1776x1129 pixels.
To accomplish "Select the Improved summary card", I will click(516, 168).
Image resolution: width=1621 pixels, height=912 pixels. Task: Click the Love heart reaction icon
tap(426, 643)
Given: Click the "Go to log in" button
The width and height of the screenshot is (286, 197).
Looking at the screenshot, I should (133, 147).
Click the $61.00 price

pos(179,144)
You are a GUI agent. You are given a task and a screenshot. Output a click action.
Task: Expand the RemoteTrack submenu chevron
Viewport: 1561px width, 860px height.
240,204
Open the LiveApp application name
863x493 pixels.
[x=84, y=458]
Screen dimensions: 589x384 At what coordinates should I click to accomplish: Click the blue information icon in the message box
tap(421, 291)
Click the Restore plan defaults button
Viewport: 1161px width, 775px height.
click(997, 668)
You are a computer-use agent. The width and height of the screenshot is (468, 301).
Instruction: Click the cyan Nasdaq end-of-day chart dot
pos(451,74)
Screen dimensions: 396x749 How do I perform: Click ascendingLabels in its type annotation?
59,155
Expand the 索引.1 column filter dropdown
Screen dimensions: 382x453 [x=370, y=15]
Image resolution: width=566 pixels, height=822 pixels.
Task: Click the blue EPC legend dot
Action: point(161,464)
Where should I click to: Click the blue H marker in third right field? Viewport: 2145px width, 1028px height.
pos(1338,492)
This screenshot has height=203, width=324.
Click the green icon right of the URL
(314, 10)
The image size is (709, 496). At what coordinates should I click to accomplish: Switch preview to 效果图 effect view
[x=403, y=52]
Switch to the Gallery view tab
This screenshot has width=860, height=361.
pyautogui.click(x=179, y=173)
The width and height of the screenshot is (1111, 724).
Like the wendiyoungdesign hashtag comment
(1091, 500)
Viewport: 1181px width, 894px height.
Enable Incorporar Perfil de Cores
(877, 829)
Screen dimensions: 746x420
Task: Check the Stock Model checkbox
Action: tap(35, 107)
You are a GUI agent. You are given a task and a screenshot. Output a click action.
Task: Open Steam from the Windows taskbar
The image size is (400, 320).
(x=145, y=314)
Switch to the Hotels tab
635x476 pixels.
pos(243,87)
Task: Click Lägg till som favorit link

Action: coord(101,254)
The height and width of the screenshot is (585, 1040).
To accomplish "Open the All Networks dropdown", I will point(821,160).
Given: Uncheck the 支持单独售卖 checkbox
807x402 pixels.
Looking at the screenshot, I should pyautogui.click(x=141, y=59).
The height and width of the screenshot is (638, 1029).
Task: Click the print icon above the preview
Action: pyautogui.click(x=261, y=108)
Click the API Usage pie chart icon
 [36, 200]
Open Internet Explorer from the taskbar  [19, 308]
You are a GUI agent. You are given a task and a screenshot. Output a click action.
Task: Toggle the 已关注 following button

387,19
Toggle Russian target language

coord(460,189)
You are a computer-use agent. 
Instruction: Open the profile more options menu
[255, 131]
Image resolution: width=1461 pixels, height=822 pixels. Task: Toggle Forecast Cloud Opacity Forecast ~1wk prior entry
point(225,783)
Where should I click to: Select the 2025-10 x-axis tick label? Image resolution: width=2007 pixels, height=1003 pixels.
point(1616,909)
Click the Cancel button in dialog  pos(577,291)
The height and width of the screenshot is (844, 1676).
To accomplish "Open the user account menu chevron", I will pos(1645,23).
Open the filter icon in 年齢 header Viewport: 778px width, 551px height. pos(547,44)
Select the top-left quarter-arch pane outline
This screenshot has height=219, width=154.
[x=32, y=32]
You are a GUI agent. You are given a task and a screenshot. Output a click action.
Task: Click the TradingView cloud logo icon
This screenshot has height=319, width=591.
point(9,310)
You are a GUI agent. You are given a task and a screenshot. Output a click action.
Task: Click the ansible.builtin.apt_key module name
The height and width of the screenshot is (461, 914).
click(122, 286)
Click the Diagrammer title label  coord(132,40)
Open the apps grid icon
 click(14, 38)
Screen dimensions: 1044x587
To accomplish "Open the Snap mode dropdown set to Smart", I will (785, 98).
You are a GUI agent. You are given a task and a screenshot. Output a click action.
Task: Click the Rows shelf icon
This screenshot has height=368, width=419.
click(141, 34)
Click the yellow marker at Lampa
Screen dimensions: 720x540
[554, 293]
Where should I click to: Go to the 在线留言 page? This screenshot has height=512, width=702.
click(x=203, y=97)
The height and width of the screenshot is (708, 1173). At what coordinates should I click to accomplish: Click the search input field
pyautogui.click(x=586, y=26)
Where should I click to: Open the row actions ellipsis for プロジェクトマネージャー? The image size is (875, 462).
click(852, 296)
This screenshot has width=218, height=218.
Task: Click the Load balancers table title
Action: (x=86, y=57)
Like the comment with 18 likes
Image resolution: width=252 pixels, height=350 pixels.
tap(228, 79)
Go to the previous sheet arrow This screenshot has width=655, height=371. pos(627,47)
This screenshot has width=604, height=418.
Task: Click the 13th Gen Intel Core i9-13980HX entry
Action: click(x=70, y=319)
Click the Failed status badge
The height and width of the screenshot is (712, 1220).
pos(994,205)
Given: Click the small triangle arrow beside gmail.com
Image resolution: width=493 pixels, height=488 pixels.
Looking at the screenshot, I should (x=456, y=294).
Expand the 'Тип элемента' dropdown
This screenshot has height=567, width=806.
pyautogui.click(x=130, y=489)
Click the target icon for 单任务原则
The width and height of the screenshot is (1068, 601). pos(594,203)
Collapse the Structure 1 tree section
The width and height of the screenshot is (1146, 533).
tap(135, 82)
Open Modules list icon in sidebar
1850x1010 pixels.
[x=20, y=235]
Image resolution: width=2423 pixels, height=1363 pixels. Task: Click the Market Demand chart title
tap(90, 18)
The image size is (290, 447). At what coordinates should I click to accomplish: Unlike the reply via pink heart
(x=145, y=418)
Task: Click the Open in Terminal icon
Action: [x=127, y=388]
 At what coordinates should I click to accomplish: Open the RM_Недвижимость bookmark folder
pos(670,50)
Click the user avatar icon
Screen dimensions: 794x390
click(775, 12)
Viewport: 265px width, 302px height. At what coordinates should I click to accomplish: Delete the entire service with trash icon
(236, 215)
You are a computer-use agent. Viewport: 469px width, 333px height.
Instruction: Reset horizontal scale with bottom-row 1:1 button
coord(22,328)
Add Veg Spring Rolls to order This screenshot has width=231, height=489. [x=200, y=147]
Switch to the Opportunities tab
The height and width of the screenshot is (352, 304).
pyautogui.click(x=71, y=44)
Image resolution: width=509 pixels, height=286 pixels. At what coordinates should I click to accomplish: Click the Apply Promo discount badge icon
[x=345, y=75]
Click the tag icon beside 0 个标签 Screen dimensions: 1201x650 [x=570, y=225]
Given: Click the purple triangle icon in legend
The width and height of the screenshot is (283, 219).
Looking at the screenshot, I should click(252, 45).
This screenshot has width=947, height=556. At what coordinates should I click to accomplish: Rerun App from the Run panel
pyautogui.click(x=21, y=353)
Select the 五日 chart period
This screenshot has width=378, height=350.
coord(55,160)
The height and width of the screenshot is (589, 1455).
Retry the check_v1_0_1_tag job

WHAT THIS TASK INVOLVES:
Copy every row above back out word for word, keeping their original order.

EXPECTED ANSWER:
1776x1129 pixels.
To accomplish "Select the Improved summary card", I will click(516, 168).
Image resolution: width=1621 pixels, height=912 pixels. Task: Click the Love heart reaction icon
tap(426, 643)
Given: Click the "Go to log in" button
The width and height of the screenshot is (286, 197).
Looking at the screenshot, I should (133, 147).
Click the $61.00 price

pos(179,144)
You are a GUI agent. You are given a task and a screenshot. Output a click action.
Task: Expand the RemoteTrack submenu chevron
Viewport: 1561px width, 860px height.
240,204
Open the LiveApp application name
863x493 pixels.
[x=84, y=458]
Screen dimensions: 589x384 At what coordinates should I click to accomplish: Click the blue information icon in the message box
tap(421, 291)
Click the Restore plan defaults button
Viewport: 1161px width, 775px height.
click(997, 668)
You are a computer-use agent. The width and height of the screenshot is (468, 301).
Instruction: Click the cyan Nasdaq end-of-day chart dot
pos(451,74)
Screen dimensions: 396x749 How do I perform: Click ascendingLabels in its type annotation?
59,155
Expand the 索引.1 column filter dropdown
Screen dimensions: 382x453 [x=370, y=15]
Image resolution: width=566 pixels, height=822 pixels.
Task: Click the blue EPC legend dot
Action: point(161,464)
Where should I click to: Click the blue H marker in third right field? Viewport: 2145px width, 1028px height.
pos(1338,492)
This screenshot has height=203, width=324.
Click the green icon right of the URL
(314, 10)
The image size is (709, 496). At what coordinates should I click to accomplish: Switch preview to 效果图 effect view
[x=403, y=52]
Switch to the Gallery view tab
This screenshot has width=860, height=361.
pyautogui.click(x=179, y=173)
The width and height of the screenshot is (1111, 724).
Like the wendiyoungdesign hashtag comment
(1091, 500)
Viewport: 1181px width, 894px height.
Enable Incorporar Perfil de Cores
(877, 829)
Screen dimensions: 746x420
Task: Check the Stock Model checkbox
Action: tap(35, 107)
You are a GUI agent. You are given a task and a screenshot. Output a click action.
Task: Open Steam from the Windows taskbar
The image size is (400, 320).
(x=145, y=314)
Switch to the Hotels tab
635x476 pixels.
pos(243,87)
Task: Click Lägg till som favorit link

Action: coord(101,254)
The height and width of the screenshot is (585, 1040).
To accomplish "Open the All Networks dropdown", I will point(821,160).
Given: Uncheck the 支持单独售卖 checkbox
807x402 pixels.
Looking at the screenshot, I should pyautogui.click(x=141, y=59).
The height and width of the screenshot is (638, 1029).
Task: Click the print icon above the preview
Action: pyautogui.click(x=261, y=108)
Click the API Usage pie chart icon
 [36, 200]
Open Internet Explorer from the taskbar  [19, 308]
You are a GUI agent. You are given a task and a screenshot. Output a click action.
Task: Toggle the 已关注 following button

387,19
Toggle Russian target language

coord(460,189)
You are a computer-use agent. 
Instruction: Open the profile more options menu
[255, 131]
Image resolution: width=1461 pixels, height=822 pixels. Task: Toggle Forecast Cloud Opacity Forecast ~1wk prior entry
point(225,783)
Where should I click to: Select the 2025-10 x-axis tick label? Image resolution: width=2007 pixels, height=1003 pixels.
point(1616,909)
Click the Cancel button in dialog  pos(577,291)
The height and width of the screenshot is (844, 1676).
To accomplish "Open the user account menu chevron", I will pos(1645,23).
Open the filter icon in 年齢 header Viewport: 778px width, 551px height. pos(547,44)
Select the top-left quarter-arch pane outline
This screenshot has height=219, width=154.
[x=32, y=32]
You are a GUI agent. You are given a task and a screenshot. Output a click action.
Task: Click the TradingView cloud logo icon
This screenshot has height=319, width=591.
point(9,310)
You are a GUI agent. You are given a task and a screenshot. Output a click action.
Task: Click the ansible.builtin.apt_key module name
The height and width of the screenshot is (461, 914).
click(122, 286)
Click the Diagrammer title label  coord(132,40)
Open the apps grid icon
 click(14, 38)
Screen dimensions: 1044x587
To accomplish "Open the Snap mode dropdown set to Smart", I will (785, 98).
You are a GUI agent. You are given a task and a screenshot. Output a click action.
Task: Click the Rows shelf icon
This screenshot has height=368, width=419.
click(141, 34)
Click the yellow marker at Lampa
Screen dimensions: 720x540
[554, 293]
Where should I click to: Go to the 在线留言 page? This screenshot has height=512, width=702.
click(x=203, y=97)
The height and width of the screenshot is (708, 1173). At what coordinates should I click to accomplish: Click the search input field
pyautogui.click(x=586, y=26)
Where should I click to: Open the row actions ellipsis for プロジェクトマネージャー? The image size is (875, 462).
click(852, 296)
This screenshot has width=218, height=218.
Task: Click the Load balancers table title
Action: (x=86, y=57)
Like the comment with 18 likes
Image resolution: width=252 pixels, height=350 pixels.
tap(228, 79)
Go to the previous sheet arrow This screenshot has width=655, height=371. pos(627,47)
This screenshot has width=604, height=418.
Task: Click the 13th Gen Intel Core i9-13980HX entry
Action: click(x=70, y=319)
Click the Failed status badge
The height and width of the screenshot is (712, 1220).
pos(994,205)
Given: Click the small triangle arrow beside gmail.com
Image resolution: width=493 pixels, height=488 pixels.
Looking at the screenshot, I should (x=456, y=294).
Expand the 'Тип элемента' dropdown
This screenshot has height=567, width=806.
pyautogui.click(x=130, y=489)
Click the target icon for 单任务原则
The width and height of the screenshot is (1068, 601). pos(594,203)
Collapse the Structure 1 tree section
The width and height of the screenshot is (1146, 533).
tap(135, 82)
Open Modules list icon in sidebar
1850x1010 pixels.
[x=20, y=235]
Image resolution: width=2423 pixels, height=1363 pixels. Task: Click the Market Demand chart title
tap(90, 18)
The image size is (290, 447). At what coordinates should I click to accomplish: Unlike the reply via pink heart
(x=145, y=418)
Task: Click the Open in Terminal icon
Action: [x=127, y=388]
 At what coordinates should I click to accomplish: Open the RM_Недвижимость bookmark folder
pos(670,50)
Click the user avatar icon
Screen dimensions: 794x390
click(775, 12)
Viewport: 265px width, 302px height. At what coordinates should I click to accomplish: Delete the entire service with trash icon
(236, 215)
You are a computer-use agent. Viewport: 469px width, 333px height.
Instruction: Reset horizontal scale with bottom-row 1:1 button
coord(22,328)
Add Veg Spring Rolls to order This screenshot has width=231, height=489. [x=200, y=147]
Switch to the Opportunities tab
The height and width of the screenshot is (352, 304).
pyautogui.click(x=71, y=44)
Image resolution: width=509 pixels, height=286 pixels. At what coordinates should I click to accomplish: Click the Apply Promo discount badge icon
[x=345, y=75]
Click the tag icon beside 0 个标签 Screen dimensions: 1201x650 [x=570, y=225]
Given: Click the purple triangle icon in legend
The width and height of the screenshot is (283, 219).
Looking at the screenshot, I should click(252, 45).
This screenshot has width=947, height=556. At what coordinates should I click to accomplish: Rerun App from the Run panel
pyautogui.click(x=21, y=353)
Select the 五日 chart period
This screenshot has width=378, height=350.
coord(55,160)
The height and width of the screenshot is (589, 1455).
Retry the check_v1_0_1_tag job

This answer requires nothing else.